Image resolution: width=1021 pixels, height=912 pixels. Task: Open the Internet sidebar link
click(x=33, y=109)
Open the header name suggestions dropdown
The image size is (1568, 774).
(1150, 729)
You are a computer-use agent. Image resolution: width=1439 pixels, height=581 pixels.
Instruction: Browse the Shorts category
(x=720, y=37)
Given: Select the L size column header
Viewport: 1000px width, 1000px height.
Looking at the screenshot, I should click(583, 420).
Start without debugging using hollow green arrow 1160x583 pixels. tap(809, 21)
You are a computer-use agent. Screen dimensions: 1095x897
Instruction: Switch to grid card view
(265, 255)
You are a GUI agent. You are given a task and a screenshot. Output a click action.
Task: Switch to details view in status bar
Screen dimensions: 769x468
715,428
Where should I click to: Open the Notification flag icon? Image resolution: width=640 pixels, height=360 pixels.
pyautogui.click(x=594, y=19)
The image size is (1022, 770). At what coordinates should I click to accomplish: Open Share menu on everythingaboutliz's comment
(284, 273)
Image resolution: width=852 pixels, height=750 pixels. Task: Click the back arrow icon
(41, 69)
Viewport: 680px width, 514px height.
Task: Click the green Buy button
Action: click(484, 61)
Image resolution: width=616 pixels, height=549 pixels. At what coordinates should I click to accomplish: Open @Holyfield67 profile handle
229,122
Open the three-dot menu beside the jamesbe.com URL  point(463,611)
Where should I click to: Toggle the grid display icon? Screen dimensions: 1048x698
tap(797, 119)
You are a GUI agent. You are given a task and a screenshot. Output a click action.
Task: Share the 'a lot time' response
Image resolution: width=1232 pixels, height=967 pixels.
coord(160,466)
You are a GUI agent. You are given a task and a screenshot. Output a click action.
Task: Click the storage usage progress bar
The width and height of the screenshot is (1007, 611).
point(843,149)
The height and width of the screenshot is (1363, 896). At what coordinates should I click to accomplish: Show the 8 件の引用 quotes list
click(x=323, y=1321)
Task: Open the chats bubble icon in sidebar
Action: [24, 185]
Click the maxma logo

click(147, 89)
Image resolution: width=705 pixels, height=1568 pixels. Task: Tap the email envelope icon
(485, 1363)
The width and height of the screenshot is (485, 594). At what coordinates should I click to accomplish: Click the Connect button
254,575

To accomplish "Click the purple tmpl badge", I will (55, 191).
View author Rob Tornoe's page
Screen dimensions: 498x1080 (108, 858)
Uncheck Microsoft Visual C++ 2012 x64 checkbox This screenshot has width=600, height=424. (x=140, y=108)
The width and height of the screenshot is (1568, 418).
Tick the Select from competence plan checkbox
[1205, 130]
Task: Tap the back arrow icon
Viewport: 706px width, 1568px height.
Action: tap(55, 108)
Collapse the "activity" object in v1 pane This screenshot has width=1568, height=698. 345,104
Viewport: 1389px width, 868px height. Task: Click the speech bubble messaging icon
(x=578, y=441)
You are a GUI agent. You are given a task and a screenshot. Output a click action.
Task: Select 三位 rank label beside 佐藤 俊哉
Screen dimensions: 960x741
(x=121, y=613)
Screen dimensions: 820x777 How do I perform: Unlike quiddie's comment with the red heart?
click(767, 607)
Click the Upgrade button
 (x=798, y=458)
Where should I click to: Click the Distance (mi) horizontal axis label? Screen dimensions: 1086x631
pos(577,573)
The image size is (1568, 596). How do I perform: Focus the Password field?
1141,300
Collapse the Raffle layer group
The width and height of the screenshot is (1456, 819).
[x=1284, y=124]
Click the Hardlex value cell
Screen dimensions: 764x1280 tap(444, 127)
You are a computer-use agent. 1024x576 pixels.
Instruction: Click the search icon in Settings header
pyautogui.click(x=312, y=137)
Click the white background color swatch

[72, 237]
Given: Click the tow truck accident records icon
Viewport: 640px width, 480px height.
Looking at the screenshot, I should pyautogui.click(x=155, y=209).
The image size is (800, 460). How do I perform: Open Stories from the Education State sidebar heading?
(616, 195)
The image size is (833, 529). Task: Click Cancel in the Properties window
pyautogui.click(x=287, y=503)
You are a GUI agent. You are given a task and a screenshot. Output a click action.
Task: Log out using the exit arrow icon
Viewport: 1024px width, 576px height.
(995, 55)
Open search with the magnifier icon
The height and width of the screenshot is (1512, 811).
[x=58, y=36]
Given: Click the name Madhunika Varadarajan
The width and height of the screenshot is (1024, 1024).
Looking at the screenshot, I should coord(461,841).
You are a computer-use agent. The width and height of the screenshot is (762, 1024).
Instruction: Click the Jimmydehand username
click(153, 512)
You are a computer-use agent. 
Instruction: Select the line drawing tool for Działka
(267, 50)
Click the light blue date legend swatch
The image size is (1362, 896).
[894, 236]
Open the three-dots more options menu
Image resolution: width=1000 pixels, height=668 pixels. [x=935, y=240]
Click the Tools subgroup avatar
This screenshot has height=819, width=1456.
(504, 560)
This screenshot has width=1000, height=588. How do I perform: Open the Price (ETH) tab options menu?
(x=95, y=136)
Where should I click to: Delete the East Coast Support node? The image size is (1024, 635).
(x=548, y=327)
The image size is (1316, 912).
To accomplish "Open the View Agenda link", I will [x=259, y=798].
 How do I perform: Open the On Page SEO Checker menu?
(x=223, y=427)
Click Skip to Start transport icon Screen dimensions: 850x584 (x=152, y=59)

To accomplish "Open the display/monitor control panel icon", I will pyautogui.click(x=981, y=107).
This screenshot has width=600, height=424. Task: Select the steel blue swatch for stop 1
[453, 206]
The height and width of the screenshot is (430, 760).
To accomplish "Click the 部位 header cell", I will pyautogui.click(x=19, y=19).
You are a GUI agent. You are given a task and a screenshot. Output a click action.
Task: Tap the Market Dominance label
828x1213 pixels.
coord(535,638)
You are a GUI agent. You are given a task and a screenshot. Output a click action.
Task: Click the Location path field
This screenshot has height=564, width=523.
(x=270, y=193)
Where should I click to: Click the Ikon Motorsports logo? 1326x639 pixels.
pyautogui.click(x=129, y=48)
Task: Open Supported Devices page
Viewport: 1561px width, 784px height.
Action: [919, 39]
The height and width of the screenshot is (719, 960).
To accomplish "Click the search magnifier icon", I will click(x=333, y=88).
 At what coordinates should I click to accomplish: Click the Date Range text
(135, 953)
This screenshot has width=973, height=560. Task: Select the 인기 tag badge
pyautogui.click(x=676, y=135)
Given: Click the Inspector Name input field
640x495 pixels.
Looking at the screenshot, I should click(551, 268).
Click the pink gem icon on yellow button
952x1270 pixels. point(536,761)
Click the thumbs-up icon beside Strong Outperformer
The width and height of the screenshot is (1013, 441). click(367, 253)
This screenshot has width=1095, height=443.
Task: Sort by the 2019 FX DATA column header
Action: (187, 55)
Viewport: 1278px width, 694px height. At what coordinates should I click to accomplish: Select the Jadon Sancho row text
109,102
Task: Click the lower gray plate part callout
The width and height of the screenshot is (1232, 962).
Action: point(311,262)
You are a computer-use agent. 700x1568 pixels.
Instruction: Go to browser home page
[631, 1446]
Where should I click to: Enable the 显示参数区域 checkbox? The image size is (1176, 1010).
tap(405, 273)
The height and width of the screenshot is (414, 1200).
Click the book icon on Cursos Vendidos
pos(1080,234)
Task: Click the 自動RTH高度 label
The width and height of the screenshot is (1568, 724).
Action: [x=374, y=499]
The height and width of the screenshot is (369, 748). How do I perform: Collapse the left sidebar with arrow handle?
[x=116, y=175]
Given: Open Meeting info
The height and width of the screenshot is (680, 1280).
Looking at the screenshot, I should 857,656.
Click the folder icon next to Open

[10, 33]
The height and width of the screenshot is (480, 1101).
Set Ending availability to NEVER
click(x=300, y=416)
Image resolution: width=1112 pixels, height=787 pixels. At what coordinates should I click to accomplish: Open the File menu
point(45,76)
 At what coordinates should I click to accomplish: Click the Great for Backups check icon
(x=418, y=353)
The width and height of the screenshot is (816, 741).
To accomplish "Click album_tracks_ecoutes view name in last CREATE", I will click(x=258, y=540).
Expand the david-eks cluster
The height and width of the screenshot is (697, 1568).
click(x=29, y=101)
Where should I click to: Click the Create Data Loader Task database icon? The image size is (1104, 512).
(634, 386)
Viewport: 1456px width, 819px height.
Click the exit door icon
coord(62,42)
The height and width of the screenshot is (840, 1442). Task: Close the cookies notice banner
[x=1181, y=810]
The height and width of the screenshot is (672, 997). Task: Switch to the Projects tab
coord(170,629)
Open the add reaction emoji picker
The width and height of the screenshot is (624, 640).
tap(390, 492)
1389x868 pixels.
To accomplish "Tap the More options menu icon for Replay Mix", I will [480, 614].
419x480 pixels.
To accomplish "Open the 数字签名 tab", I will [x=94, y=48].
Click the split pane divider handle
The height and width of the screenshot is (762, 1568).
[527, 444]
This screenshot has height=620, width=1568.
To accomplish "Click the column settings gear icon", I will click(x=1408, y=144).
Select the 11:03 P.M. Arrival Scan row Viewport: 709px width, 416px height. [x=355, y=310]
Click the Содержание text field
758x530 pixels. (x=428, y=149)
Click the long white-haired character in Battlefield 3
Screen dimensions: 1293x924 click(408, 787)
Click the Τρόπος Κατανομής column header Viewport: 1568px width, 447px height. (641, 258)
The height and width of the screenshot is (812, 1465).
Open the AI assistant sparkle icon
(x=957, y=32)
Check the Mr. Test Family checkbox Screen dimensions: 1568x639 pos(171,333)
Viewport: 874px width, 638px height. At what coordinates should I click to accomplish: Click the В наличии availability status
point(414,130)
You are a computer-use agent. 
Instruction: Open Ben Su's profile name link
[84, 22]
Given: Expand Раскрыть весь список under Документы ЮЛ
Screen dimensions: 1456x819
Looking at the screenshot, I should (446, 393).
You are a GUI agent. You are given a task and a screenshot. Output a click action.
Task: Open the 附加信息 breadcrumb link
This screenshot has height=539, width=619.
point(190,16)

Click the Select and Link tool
+ + + + + + +
• Exercise prompt: Rewrite the records from the line containing "Click the long" to the line containing "Check the Mr.", both included, as a numbered list with one line per item and no blank lines.

• The reply:
1. Click the long white-haired character in Battlefield 3
2. Screen dimensions: 1293x924 click(408, 787)
3. Click the Τρόπος Κατανομής column header Viewport: 1568px width, 447px height. (641, 258)
4. The height and width of the screenshot is (812, 1465).
5. Open the AI assistant sparkle icon
6. (x=957, y=32)
7. Check the Mr. Test Family checkbox Screen dimensions: 1568x639 pos(171,333)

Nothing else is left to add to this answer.